Equitable access during COVID-19 and extraordinary districts in extraordinary times
Ensuring P-12 Education for All During COVID-19
As an education equity organization, the Education Trust-Midwest recognizes that Michigan’s most vulnerable students are at particular risk when schools are closed.
Over the past several weeks, The Education Trust has monitored the tireless efforts of states across the country to support districts, schools, educators and families to ensure the well-being and safety of all students as the COVID-19 pandemic spreads. Now, states are beginning to identify the actions needed to ensure equitable student access to resources to address lost instructional time during school closures.
Meeting the needs of all students during this challenging time – including those from low-income families, students with disabilities, students of color and English learners – must remain a priority for Michigan educational and policy leaders. In order to best support school districts in allocating local, state and federal resources to ensure all students have access to high-quality learning, we believe states should take the following actions:
- Create and maintain centralized, clear, and regular communication to community stakeholders.
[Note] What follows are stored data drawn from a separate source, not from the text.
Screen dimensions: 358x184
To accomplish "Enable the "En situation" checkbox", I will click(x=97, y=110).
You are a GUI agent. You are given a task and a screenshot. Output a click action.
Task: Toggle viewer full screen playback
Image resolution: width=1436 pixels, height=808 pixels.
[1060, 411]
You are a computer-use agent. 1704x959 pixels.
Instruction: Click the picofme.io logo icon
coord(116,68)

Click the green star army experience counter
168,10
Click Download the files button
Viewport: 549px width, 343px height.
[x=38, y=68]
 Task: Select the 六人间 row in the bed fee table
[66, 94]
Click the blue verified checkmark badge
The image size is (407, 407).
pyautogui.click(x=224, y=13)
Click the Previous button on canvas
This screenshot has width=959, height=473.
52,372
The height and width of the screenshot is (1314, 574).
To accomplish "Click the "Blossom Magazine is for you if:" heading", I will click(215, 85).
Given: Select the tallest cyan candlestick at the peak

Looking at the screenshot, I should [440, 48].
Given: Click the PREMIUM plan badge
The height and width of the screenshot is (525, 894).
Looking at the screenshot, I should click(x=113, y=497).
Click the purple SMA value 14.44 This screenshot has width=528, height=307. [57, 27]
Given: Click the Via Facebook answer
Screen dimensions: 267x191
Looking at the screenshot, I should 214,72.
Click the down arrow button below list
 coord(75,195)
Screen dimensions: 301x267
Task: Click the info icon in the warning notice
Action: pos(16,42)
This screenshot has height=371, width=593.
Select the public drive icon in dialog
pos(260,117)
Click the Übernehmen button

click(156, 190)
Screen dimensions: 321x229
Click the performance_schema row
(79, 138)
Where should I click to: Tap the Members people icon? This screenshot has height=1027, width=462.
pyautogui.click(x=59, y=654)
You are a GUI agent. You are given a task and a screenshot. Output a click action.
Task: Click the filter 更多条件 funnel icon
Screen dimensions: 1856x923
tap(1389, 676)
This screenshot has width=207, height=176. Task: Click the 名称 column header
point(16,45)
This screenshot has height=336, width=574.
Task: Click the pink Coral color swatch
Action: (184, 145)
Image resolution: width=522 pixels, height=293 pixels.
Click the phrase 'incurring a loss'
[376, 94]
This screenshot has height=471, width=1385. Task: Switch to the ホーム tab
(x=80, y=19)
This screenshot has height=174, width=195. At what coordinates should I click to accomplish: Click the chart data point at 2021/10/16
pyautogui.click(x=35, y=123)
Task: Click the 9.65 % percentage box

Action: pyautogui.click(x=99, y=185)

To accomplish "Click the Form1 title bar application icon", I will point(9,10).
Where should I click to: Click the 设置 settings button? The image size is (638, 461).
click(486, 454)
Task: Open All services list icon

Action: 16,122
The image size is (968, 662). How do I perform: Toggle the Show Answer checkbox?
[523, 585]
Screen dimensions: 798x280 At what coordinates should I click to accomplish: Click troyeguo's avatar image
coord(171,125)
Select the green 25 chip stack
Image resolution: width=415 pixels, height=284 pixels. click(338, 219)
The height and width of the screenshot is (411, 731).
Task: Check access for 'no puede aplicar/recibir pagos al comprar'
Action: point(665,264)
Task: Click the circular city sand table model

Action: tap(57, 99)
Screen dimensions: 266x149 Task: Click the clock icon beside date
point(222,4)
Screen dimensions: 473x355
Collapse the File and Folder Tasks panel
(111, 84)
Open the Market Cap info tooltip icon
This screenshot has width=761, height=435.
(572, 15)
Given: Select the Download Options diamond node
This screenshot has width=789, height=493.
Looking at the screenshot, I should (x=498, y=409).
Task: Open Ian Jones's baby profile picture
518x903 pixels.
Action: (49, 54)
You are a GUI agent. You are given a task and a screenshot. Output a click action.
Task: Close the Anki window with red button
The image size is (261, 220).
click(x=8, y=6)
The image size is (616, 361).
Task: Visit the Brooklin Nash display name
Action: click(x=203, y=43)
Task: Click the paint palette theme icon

- Maintain and strengthen critical supports for students and families in need.
- Provide guidance and resources to districts on educational services for vulnerable populations.
- Support districts to develop plans with short- and long-term solutions to address COVID-19 challenges.
- Ensure federal stimulus funds are distributed and used equitably.
EXTRAordinary Districts in Extraordinary TIMES
In this extraordinary moment, with tens of millions of children out of school, educators across the country are looking for answers about the best way to ensure that students don’t lose months — or even years — of learning.
In a new series, EXTRAordinary Districts in Extraordinary TIMES, the Education Trust’s Karin Chenoweth, will interview educators around the country about the problems they are facing, the solutions they are fashioning, and what they hope will come out of this time. At the end of each interview, Karin and Tanji Reed Marshall, Education Trust’s director of practice, discuss what they have just heard and how it fits into what they are hearing from other educators around the country.
Each of the educators featured in ExtraOrdinary Districts in Extraordinary Times will be leaders of schools and districts that have demonstrated the power of school and district leadership. Each leader serves a school or district with children of color and children from low-income backgrounds and have been high performing or rapidly improving.
We hope principals, superintendents, school board members, and other educators and policy makers find the observations and struggles of the educators we feature both familiar and illuminating in this podcast, which is supported by The Wallace Foundation.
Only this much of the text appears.